Wir setzen uns dafür ein, dass wirtschaftliche Ungleichgewichte in der EU effektiver als bisher abgebaut und die wirtschaftspolitische Steuerung über das so genannte Europäische Semester gestärkt wird. Zum Abbau exzessiver Schulden setzen wir weiterhin auf verbindliche europäische Regeln in Verbindung mit der Einrichtung eines Altschuldentilgungsfonds mit europäischen Anleihen. Außerdem sollte der Europäische Stabilitätsmechanismus zu einem Europäischen Währungsfonds (EWF) unter Kontrolle des Europäischen Parlaments ausgebaut werden. Die sogenannte Troika muss bis zu ihrer Ablösung durch einen EWF transparenter und stärker als bisher parlamentarisch kontrolliert werden.  Die Bankenunion muss vollendet, eine Kapitalmarktunion aufgebaut und der gemeinsame Kampf gegen Steuervermeidung und -hinterziehung zur Verbesserung der Einnahmeseite deutlich gestärkt werden.
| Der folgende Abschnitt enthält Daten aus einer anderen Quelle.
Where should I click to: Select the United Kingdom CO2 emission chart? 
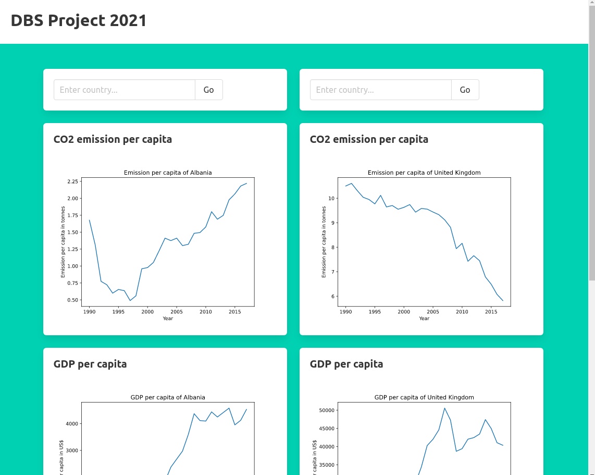tap(425, 241)
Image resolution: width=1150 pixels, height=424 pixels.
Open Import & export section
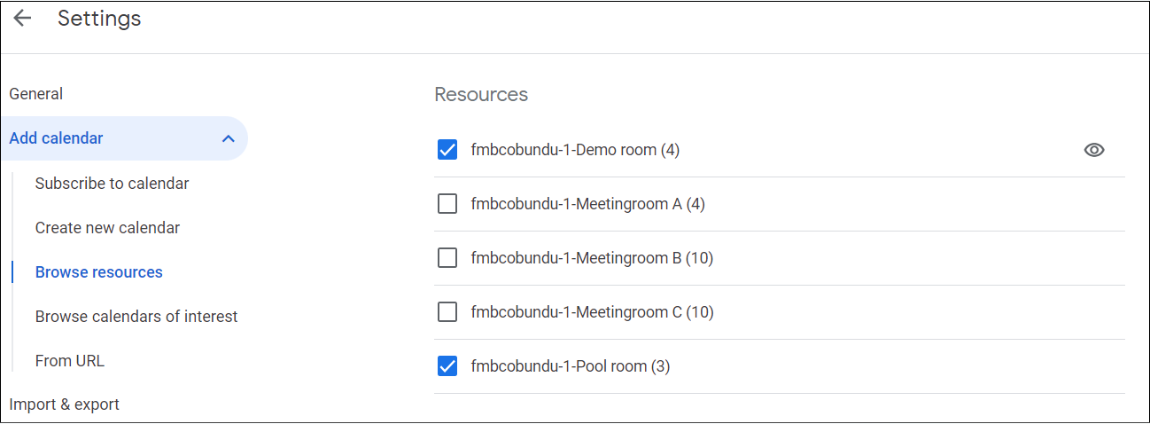click(x=64, y=404)
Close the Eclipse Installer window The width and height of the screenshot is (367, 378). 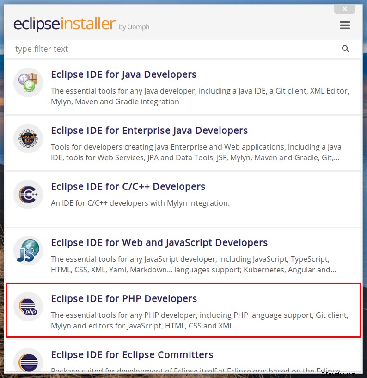pos(345,9)
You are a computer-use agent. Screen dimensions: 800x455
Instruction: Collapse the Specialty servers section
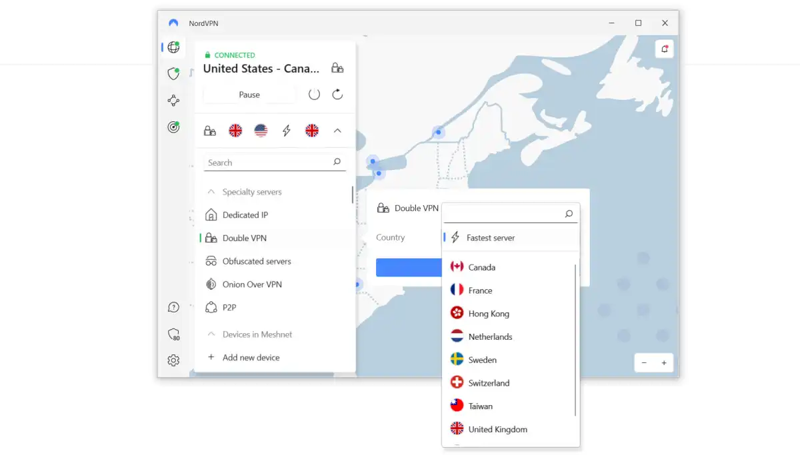[x=211, y=192]
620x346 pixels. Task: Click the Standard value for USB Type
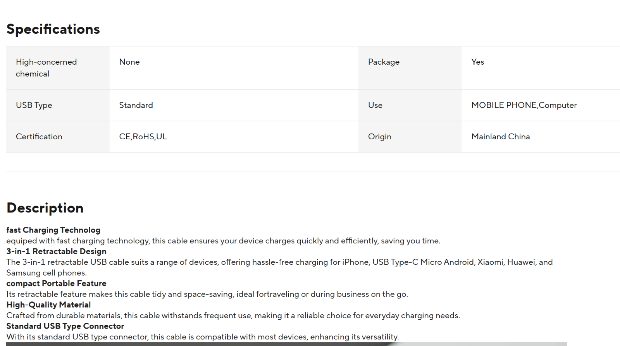136,105
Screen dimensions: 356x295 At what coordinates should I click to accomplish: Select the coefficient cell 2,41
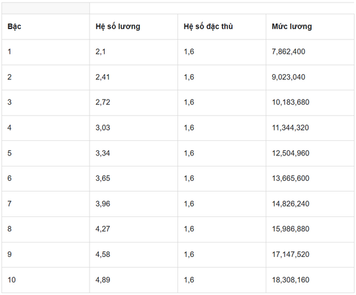pyautogui.click(x=134, y=77)
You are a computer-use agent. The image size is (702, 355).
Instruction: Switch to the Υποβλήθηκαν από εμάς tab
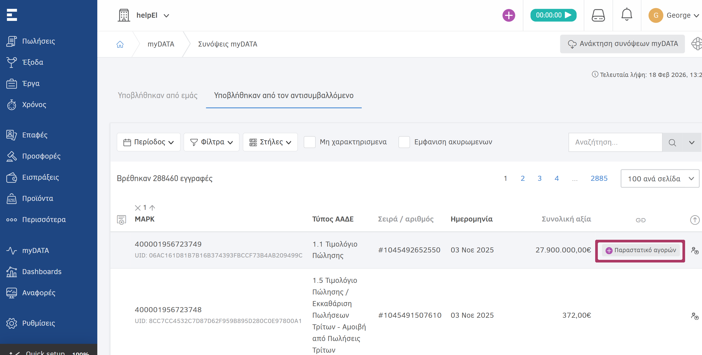[x=158, y=95]
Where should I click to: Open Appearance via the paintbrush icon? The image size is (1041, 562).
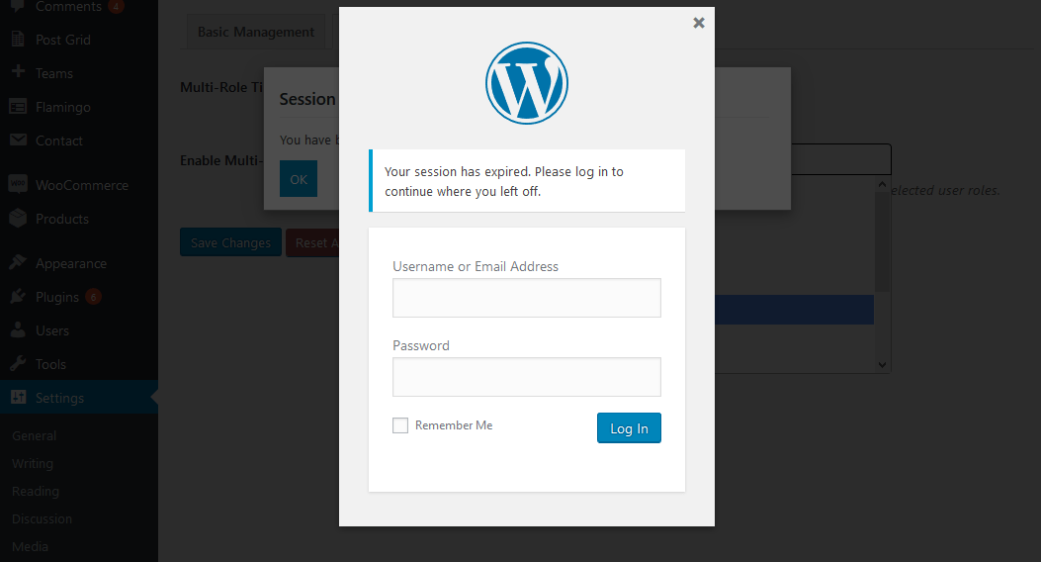(x=18, y=262)
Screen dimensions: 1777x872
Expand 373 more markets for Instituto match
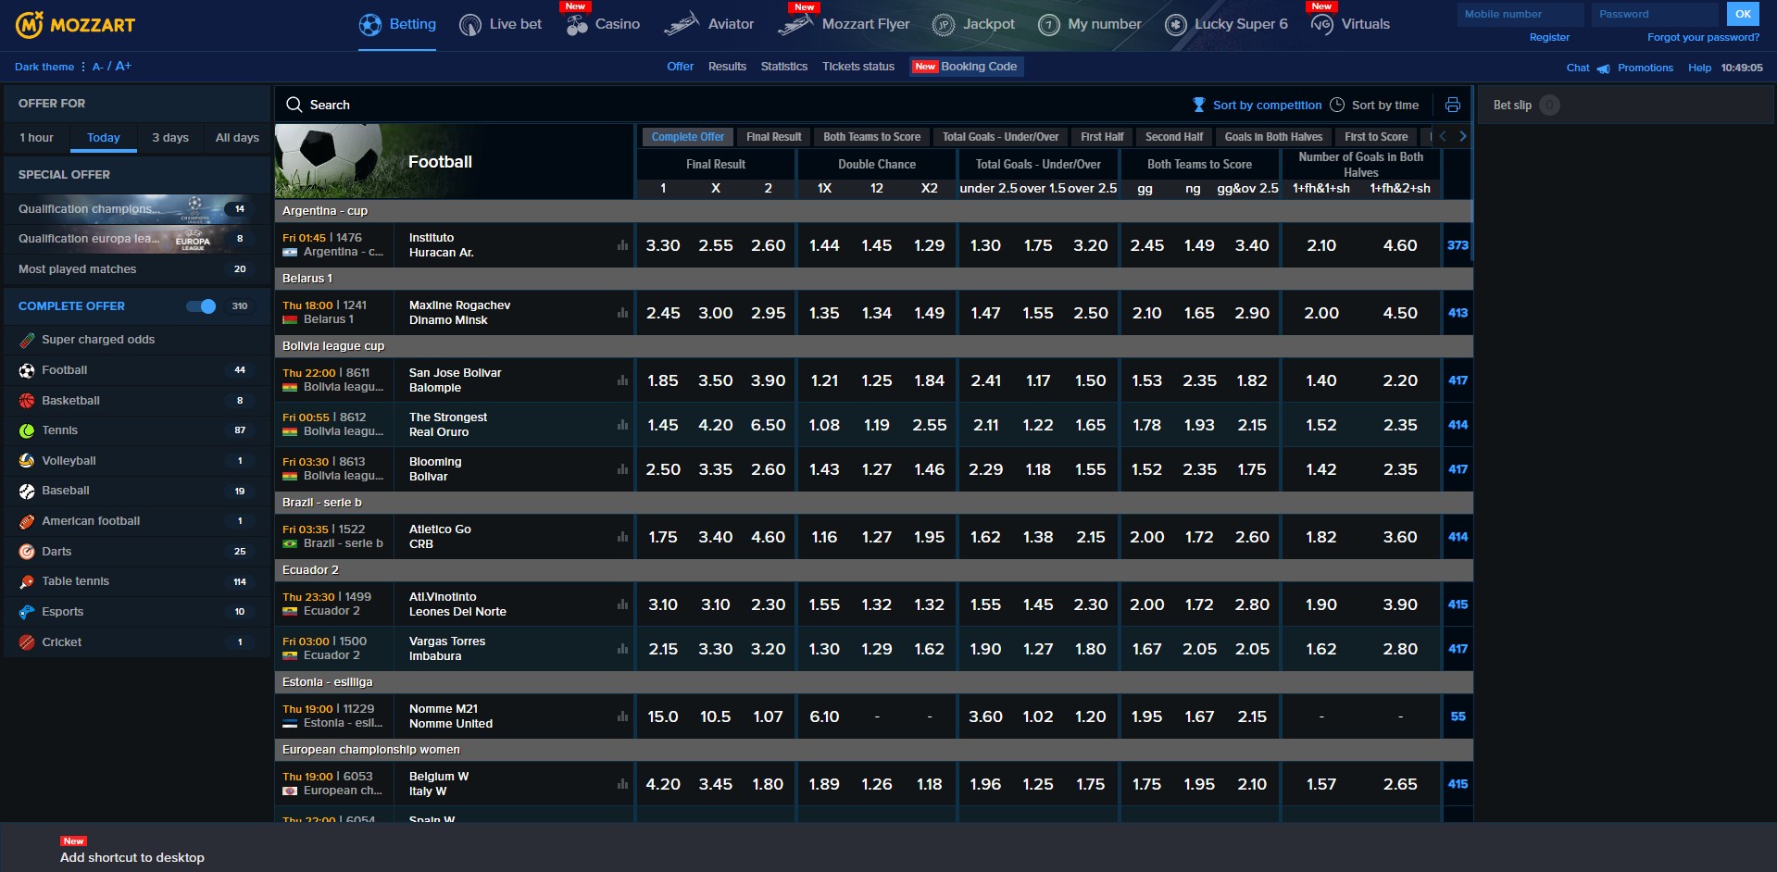(1458, 245)
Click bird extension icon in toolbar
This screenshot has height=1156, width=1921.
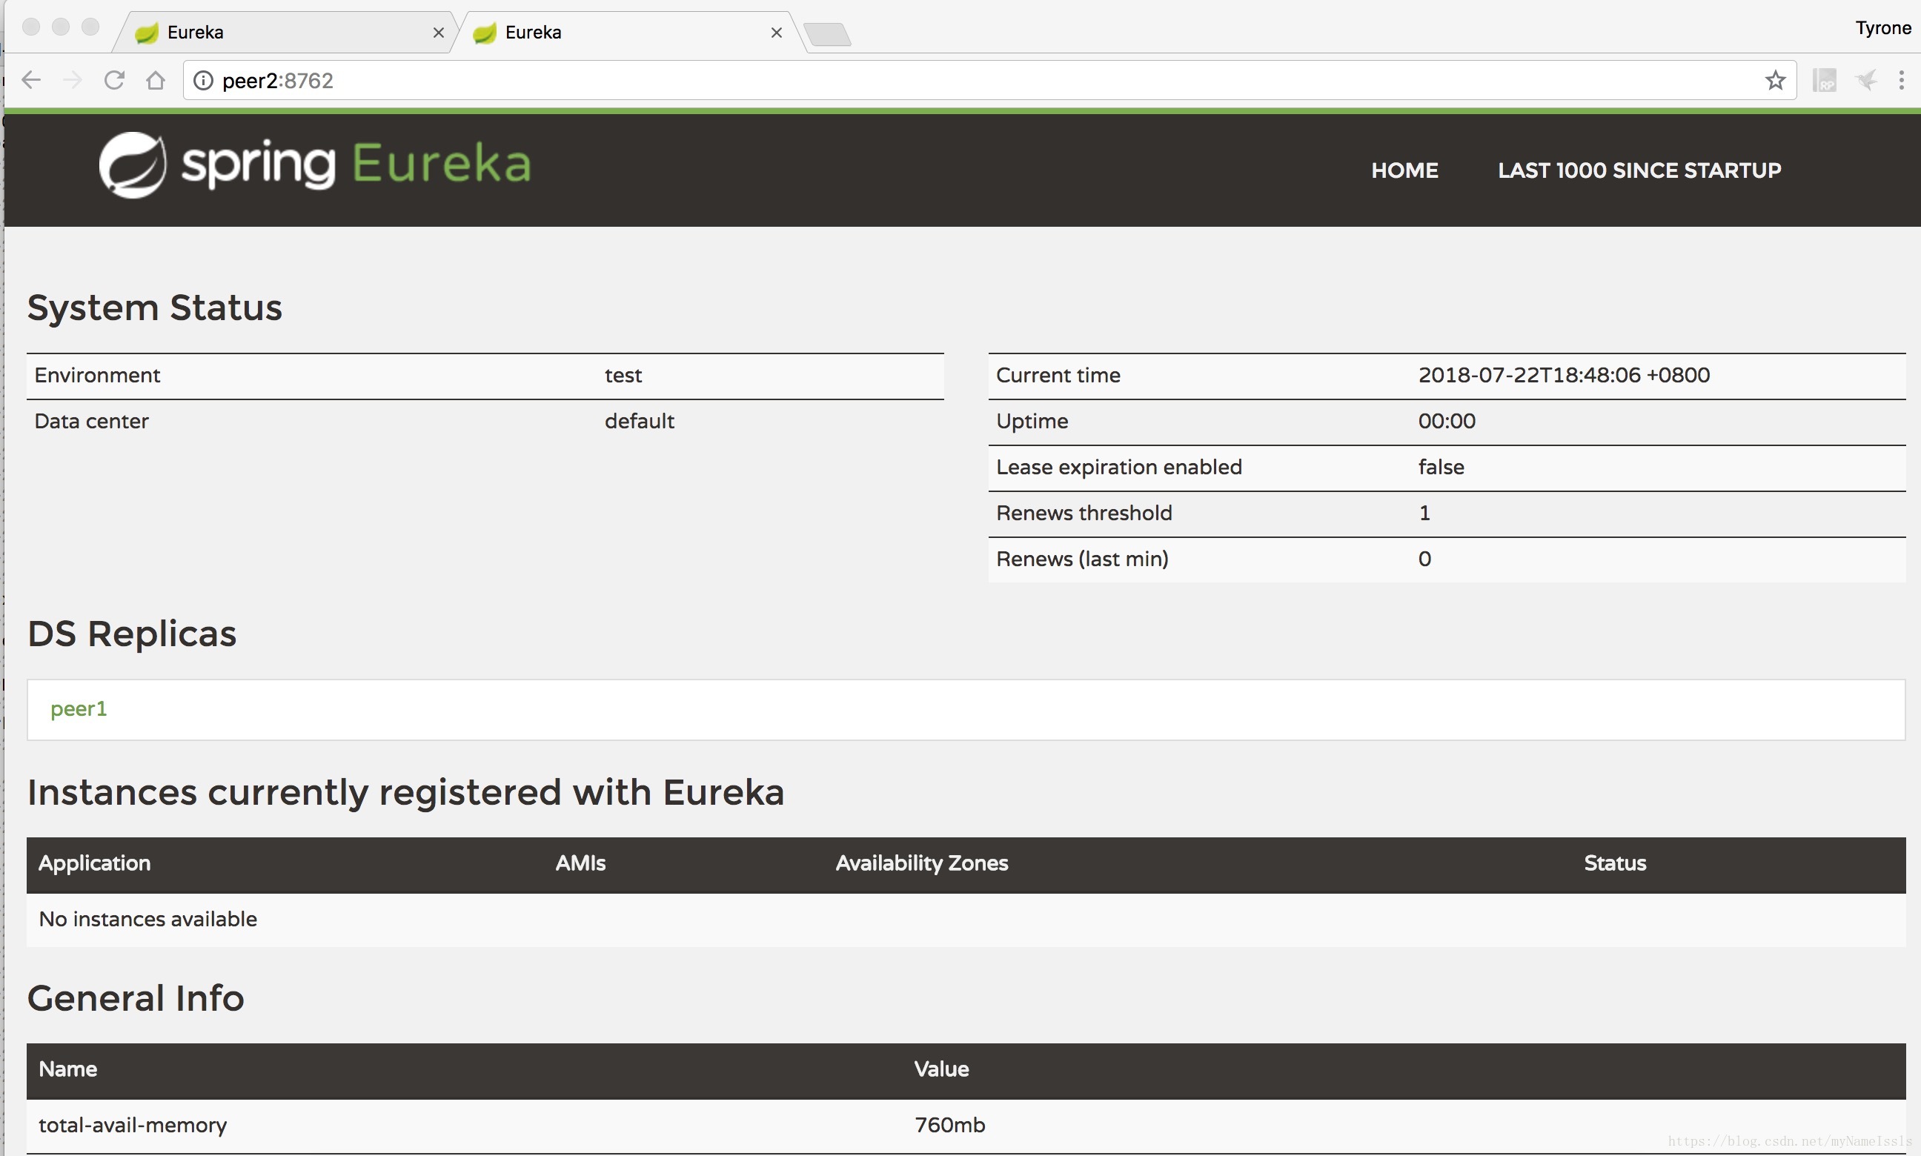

Auch wenn sich die wirtschaftliche Lage in sogenannten Krisenländern langsam verbessert haben mag, indem Ungleichgewichte abgebaut werden und Arbeitslosenzahlen – wenn auch auf hohem Niveau – zurückgehen sowie Finanzierungsbedingungen für Firmen und Wettbewerbsfähigkeit sich günstiger entwickeln, so ist doch unübersehbar, dass davon bei breiten Teilen der Bevölkerung noch zu wenig angekommen ist. Auch bleibt die Situation höchst fragil. Unvorhergesehene Ereignisse oder Veränderungen bei Ölpreis, Eurokurs oder Zinssätzen können die leichte Stabilisierung gefährden und neue Rettungsprogramme nötig machen. Vor allem der jungen Generation muss dringend eine Perspektive raus aus dem Krisenmodus geschaffen werden. Ansonsten verliert das Versprechen der EU auf Wohlstand und soziale Teilhabe für alle massiv an Glaubwürdigkeit.

Allerdings hat die europäische Ebene im sozialen Bereich bisher wenig Kompetenz, da die EU-Mitgliedstaaten ihre Sozialversicherungssysteme nicht übertragen wollen. Wenn wir darüber diskutieren, wie Europa sozialer werden soll, muss zunächst die Frage geklärt werden, wie viel Kompetenz wir auf die europäische Ebene abgeben wollen. Zentrale und mit aktuellen EU-Kompetenzen mögliche erste Schritte sind für uns: Solidarisch finanzierte Transfers in Gemeinschaftsprojekte für den sozialen, ökologischen und wirtschaftlichen Zusammenhalt in der EU als Investitionen in unsere gemeinsame europäische Zukunft; weitere, verbindliche Ziele in der Sozialpolitik; eine stärkere Koordinierung sowie Mindeststandards im Bereich der sozialen Sicherung und des Arbeitsmarkts sowie eine Mindesteinkommensrichtlinie für Eckpunkte von Grundsicherungsleistungen in den einzelnen Mitgliedstaaten. Die Freizügigkeit muss besser sozial abgesichert werden. Alle Unionsbürger*innen, die in einem EU-Mitgliedstaat Arbeit suchen, sollen dabei so unterstützt werden, dass sie eine Chance auf dem Arbeitsmarkt bekommen und grundsätzlich Zugang zu Grundsicherungsleistungen erhalten. Die besorgniserregend hohe Jugendarbeitslosigkeit wollen wir unter anderem mit einer effektiveren EU-Jugendgarantie bekämpfen. Unser Binnenmarkt geht mit gemeinsamen Regeln einher, die aus der EU mehr als nur eine Freihandelszone machen. Häufig wird die EU für Bürokratie und Regulierungseifer kritisiert. Aber in einem gemeinsamen Binnenmarkt mit freien Waren, Dienstleistungen, Kapital und weniger flexiblen Menschen sind eben auch Regeln notwendig, um Dumping und Standortnachteil durch niedrigere Standards zu verhindern. Dazu zählen auch Regeln zum Mutterschutz oder zur Arbeitszeit.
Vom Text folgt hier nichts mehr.